Frequently Asked Questions (FAQs)
- Can I use dried herbs instead of fresh? Yes, dried herbs work perfectly well in this recipe. Use half the amount of dried herbs compared to fresh.
- Can I make this recipe ahead of time? You can marinate the mushrooms ahead of time and store them in the refrigerator for up to 24 hours.
- What if I don’t have balsamic vinegar? You can substitute red wine vinegar or apple cider vinegar.
- Can I bake these instead of grilling? Yes, you can bake them at 375°F (190°C) for 20-25 minutes, basting occasionally.
- How do I clean portobello mushrooms? Gently wipe them clean with a damp paper towel. Avoid soaking them in water, as they will absorb it.
- Can I freeze marinated portobello mushrooms? Freezing is not recommended, as the mushrooms will become mushy when thawed.
- What other cheeses can I use? Mozzarella, Monterey Jack, and Swiss cheese are all good alternatives to provolone.

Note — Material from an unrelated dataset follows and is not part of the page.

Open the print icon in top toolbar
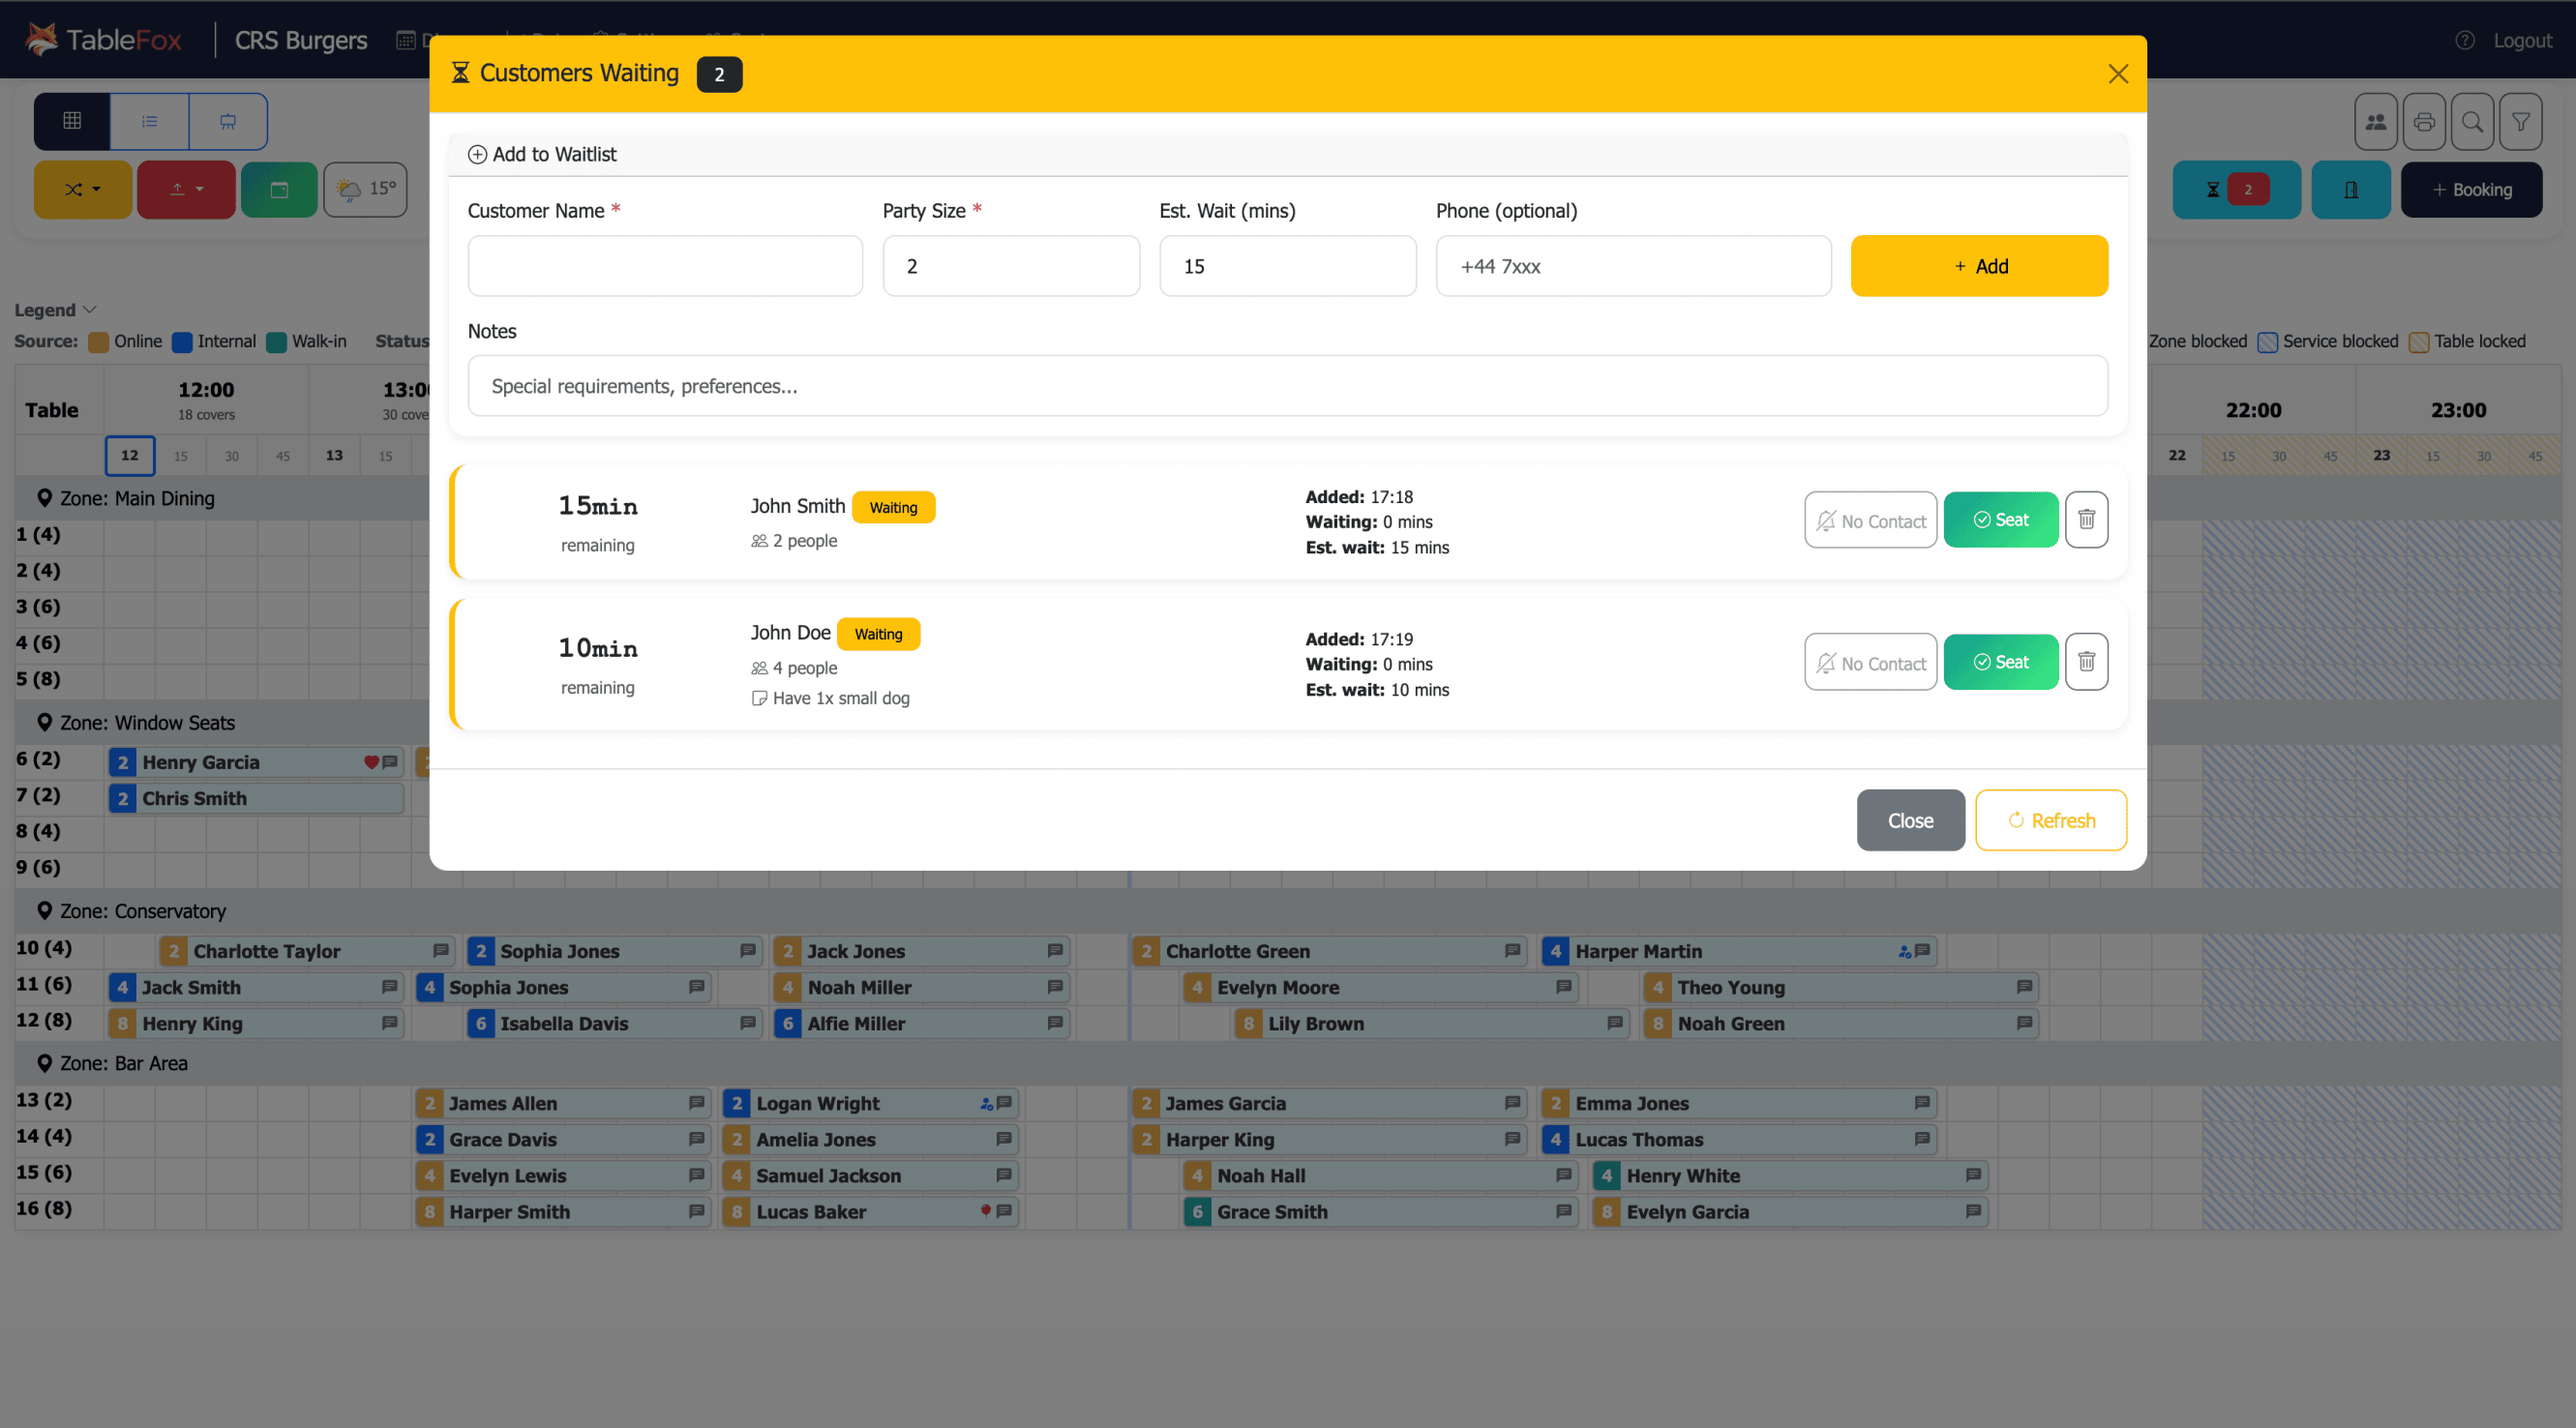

- Can I add other vegetables to the burger? Absolutely! Roasted red peppers, grilled onions, and avocado slices are all delicious additions.
- How do I prevent the mushrooms from shrinking too much while grilling? Avoid overcrowding the grill and use medium heat to prevent rapid moisture loss.
- What if I don’t have a grill? You can cook the mushrooms in a skillet over medium heat.
- Can I use different types of mushrooms? While portobellos are ideal, cremini or shiitake mushrooms can be used as substitutes.
- How do I make this recipe vegan? Omit the cheese or use a vegan cheese alternative.
- Can I use the marinade for other vegetables? Yes, the marinade is great for grilling zucchini, eggplant, or bell peppers.
- How long will the reserved marinade last? The reserved marinade can be stored in the refrigerator for up to 2 days.
- What are the best side dishes to serve with these burgers? A side salad, coleslaw, potato salad, or sweet potato fries are all excellent choices.